Однако Копенгаген был ограждён от шведов внезапной оттепелью, которая столь часто бывает на Балтике. Налетевший с Атлантики тёплый ветер прогнал лёд в проливах, и Стенбоку не оставалось ничего иного, как вновь отступить в Голштинию. Враждебные армии шли теперь навстречу друг другу, и неминуемая встреча произошла в Голштинии, под Фридрихштадтом.
День 30 января 1713 года стоял тихий, пасмурный. С утра шёл редкий мокрый снег, дороги совсем развезло, и войскам идти было можно только по высоким насыпным плотинам, которые перерезали болотистую угрюмую равнину перед Фридрихштадтом. Только по этим двум плотинам и можно было перейти через непроходимое болото в предместье города Кольденбиттель. Неудивительно, что, осмотрев столь крепкие позиции, Магнус Стенбок сразу указал: «Здесь мы и задержим русских!» Вход на плотины шведы перекрыли траншеями, а на другом конце плотин поставили пушки.
На военном совете с королём Пётр предложил одновременную атаку: по одной плотине атаковать русским, по другой — датчанам. Однако Фредерик, явившийся на совет в крайнем раздражении, прямо заявил, что датчане на явное самоубийство не пойдут.
— Впрочем, мы согласны пропустить впереди себя русских по обеим плотинам! — великодушно согласился датский командующий фельдмаршал Ранцау.
— Что ж, путь самый опасный есть всегда и самый почётный! — гордо ответил Пётр и приказал Меншикову двинуться сразу по двум плотинам.

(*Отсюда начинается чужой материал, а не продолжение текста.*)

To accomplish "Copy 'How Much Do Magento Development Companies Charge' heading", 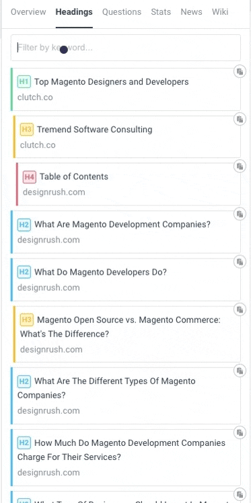I will click(240, 432).
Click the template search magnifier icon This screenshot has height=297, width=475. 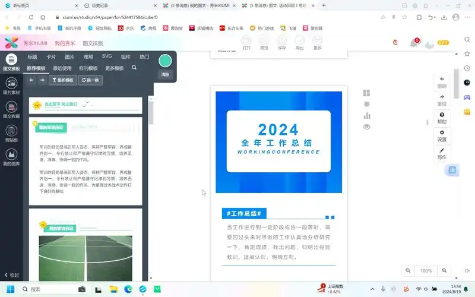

— Атаковать дружно по сигналу ракетой! — напутствовал он своего фельдмаршала.
— Эка дело шведские пушки! Да у меня Корнев их под Тюлендорфом в конном строю брал. Чаю, и сейчас возьмёт! Возьмёшься, а, Корнев?

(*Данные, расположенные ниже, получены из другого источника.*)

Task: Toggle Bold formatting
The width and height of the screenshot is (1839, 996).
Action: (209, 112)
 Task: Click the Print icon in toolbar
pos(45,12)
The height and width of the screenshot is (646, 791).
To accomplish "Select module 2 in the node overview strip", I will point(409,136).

— Можно попробовать... — глухо ответил Роман. — Почему ж не попробовать! — сказал он уже решительно.
— Не дури, Данилыч... — сердито буркнул Пётр, отъезжая к своей колонне. — Действуй по уставу — сначала Брюс бьёт пушками по окопам, потом по моей ракете пускай в атаку пехоту. Возьмёшь Кольденбиттель, тогда и бросай драгун на Фридрихштадт.

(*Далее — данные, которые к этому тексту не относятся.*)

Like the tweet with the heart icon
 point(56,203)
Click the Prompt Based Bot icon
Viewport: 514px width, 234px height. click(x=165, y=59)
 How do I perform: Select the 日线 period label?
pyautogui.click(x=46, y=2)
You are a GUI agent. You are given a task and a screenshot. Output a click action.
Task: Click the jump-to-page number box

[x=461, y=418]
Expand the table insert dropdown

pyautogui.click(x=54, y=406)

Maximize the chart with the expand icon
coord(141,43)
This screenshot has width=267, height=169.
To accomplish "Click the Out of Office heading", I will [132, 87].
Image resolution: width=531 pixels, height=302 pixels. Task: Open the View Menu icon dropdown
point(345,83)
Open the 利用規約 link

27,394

Меншиков согласно наклонил голову. Выставленные перед плотинами русские и датские пушки по сигналу Брюса открыли такой частый огонь по передовым траншеям, что засевшие там шведские караулы частью были перебиты, частью бежали на другую сторону плотин под защиту своих орудий. В этот миг, прорезая пасмурное небо, с шипением взвилась ракета, запущенная Петром, и раздалось грозное «ура!» — то царская колонна пошла на штурм. По сигналу Меншикова бросилась на плотину и его пехота. Стоило, однако, солдатам подняться из захваченной траншеи и вступить на плотину, как навстречу ударил стальной град шведской картечи. Не успела пехота добежать до середины плотины, как раздался второй залп шведских пушек. А из самой траншеи, прикрывавшей артиллерию, раздался дружный залп засевшей в ней шведской пехоты и в третий раз в упор ударили по русским пушки. Всё смешалось — передние солдаты повернули назад, задние шеренги ещё напирали на передних, и в эту людскую гущу в четвёртый раз плюнули картечью шведские пушки. Откатилась назад русская пехота, остались лежать на плотине мёртвые и раненые.